Article

A method for recording evoked local field potentials in the primate dentate gyrus in vivo.

Department of Integrative Neuroscience, Graduate School of Medicine and Pharmaceutical Sciences, University of Toyama, Toyama, Japan.
Hippocampus (Impact Factor: 5.49). 02/2010; 21(5):565-74. DOI: 10.1002/hipo.20773
Source: PubMed

ABSTRACT Recording evoked local field potentials (LFPs) in the hippocampus in vivo has yielded us useful information about the neural mechanisms of learning and memory. Although this technique has been used in studies of the hippocampus of rodents, lagomorphs, and felines, it has not yet been applied to the primate hippocampus.
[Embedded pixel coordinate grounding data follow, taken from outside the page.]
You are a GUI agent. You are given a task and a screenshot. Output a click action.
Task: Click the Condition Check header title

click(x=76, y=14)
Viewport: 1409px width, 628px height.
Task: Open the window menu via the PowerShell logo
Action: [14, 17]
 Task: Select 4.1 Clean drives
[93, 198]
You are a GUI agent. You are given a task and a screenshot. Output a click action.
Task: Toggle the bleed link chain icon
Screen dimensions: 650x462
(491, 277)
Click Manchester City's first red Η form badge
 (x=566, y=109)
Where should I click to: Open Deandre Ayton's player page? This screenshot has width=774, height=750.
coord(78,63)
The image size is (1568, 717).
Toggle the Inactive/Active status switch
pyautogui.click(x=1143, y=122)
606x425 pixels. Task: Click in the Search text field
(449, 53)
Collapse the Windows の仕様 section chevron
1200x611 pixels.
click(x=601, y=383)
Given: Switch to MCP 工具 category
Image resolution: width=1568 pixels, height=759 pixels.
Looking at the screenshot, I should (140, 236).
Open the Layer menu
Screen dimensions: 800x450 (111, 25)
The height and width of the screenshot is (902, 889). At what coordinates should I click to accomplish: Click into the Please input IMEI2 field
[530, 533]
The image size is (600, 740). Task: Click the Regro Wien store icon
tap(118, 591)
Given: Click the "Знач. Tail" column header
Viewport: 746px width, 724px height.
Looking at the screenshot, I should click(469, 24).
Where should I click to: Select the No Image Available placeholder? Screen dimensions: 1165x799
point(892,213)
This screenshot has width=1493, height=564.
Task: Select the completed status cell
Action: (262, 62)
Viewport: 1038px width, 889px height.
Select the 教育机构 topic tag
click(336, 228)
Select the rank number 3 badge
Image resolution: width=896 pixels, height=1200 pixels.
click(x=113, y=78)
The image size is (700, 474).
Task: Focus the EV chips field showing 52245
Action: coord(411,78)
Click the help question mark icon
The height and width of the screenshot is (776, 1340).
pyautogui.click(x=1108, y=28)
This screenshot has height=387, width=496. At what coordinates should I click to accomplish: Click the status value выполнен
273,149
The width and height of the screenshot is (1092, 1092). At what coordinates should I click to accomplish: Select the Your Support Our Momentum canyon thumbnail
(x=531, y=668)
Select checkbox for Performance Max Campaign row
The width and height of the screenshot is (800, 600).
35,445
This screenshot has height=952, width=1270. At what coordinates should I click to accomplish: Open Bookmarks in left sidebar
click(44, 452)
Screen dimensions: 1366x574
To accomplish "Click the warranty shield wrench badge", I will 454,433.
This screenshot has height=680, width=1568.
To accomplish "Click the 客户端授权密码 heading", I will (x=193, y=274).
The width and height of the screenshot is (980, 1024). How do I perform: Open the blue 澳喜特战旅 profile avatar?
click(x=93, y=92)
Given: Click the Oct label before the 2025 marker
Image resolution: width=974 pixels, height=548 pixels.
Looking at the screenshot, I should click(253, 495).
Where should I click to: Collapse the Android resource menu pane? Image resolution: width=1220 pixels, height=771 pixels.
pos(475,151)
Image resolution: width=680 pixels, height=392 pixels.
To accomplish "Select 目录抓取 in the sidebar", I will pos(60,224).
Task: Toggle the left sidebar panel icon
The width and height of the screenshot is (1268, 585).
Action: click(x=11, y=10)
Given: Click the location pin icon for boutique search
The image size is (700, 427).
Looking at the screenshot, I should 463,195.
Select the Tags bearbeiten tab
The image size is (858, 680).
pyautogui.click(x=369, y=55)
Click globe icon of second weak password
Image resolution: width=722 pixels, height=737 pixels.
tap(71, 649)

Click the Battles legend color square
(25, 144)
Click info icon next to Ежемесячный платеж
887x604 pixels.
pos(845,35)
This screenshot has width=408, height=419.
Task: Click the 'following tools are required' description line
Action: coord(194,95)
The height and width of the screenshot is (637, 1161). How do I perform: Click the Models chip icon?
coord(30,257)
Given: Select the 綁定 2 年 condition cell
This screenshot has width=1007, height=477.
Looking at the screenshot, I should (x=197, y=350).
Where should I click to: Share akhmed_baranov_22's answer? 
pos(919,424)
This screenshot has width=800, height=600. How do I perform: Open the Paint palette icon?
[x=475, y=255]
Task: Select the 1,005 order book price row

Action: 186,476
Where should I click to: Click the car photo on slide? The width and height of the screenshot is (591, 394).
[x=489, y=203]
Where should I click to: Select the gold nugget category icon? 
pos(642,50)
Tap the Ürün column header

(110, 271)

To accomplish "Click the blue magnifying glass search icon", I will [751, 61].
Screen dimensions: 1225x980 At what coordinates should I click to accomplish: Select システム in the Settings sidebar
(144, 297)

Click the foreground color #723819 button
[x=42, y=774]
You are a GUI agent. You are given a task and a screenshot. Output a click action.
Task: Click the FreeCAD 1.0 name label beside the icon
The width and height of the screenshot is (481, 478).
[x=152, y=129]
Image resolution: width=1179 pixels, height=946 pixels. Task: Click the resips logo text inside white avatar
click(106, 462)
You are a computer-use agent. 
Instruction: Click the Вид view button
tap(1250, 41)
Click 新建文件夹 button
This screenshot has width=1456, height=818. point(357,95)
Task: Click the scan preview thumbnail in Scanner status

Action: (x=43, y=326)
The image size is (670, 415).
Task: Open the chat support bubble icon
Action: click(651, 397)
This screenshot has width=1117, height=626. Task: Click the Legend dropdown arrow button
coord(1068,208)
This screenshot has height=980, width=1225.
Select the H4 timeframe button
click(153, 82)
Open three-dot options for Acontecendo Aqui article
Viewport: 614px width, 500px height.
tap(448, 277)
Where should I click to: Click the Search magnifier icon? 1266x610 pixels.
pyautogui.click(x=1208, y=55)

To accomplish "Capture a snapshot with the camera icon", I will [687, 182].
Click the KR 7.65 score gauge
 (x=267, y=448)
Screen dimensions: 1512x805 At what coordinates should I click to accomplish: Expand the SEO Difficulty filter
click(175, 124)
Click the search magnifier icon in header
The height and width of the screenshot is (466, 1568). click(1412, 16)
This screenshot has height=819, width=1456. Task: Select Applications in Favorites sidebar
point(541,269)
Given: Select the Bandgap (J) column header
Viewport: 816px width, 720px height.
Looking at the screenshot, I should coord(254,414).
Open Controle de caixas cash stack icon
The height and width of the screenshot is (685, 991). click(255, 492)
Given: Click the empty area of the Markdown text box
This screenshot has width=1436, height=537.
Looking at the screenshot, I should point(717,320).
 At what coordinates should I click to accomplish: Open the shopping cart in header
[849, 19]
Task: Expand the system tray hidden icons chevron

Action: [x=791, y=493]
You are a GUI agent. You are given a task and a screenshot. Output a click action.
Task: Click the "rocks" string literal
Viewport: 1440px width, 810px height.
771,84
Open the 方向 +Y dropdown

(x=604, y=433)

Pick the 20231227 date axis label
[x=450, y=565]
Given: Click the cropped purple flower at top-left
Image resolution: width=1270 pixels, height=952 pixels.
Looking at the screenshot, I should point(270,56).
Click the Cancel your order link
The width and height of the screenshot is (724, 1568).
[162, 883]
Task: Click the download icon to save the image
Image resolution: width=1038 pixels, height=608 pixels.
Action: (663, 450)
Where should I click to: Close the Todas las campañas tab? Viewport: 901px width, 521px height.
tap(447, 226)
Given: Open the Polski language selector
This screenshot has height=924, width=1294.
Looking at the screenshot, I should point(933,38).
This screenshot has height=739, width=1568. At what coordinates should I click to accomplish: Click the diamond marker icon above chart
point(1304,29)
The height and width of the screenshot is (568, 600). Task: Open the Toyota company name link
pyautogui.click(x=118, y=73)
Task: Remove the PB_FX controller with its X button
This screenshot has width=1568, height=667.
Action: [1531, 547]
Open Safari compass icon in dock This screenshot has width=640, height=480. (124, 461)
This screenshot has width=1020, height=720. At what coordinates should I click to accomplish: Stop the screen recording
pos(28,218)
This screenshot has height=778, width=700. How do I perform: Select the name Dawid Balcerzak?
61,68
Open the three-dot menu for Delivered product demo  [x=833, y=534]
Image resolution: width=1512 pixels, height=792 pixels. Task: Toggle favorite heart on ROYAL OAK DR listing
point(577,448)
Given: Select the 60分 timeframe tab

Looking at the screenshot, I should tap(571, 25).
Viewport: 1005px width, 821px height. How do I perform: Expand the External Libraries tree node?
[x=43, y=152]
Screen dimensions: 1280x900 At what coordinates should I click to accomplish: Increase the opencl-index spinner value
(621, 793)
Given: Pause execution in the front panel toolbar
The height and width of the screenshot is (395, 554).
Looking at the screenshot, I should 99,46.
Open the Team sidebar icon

Here, we report a method for recording evoked LFPs in the hippocampus of monkeys. A stimulation electrode and a recording electrode were implanted in the perforant pathway and dentate gyrus, respectively, under the guidance of electrophysiological recording. With a low stimulus intensity just above the threshold, the potential appeared as a slow positive-wave component, which was regarded as field excitatory postsynaptic potential (putative fEPSP); as stimulation intensity increased, the fEPSP amplitude increased, followed by a sharp negative component which was regarded as putative population spike. When the coordinates of the recording or stimulation electrode were moved stepwise, we observed a systematic change in the waveforms of evoked LFPs; this change corresponded to the structural arrangement through which the electrode passed. In a test for short-term synaptic plasticity by paired-pulse stimulation, potentials evoked by the second pulse were influenced by the first one in a manner dependent on interpulse intervals. In a test for long-term synaptic plasticity by high-frequency stimulation, the slopes of the fEPSPs and the area of population spikes were increased for more than 1 h. These results indicate that the method developed in the present study is useful for testing theories of hippocampal functions in primates.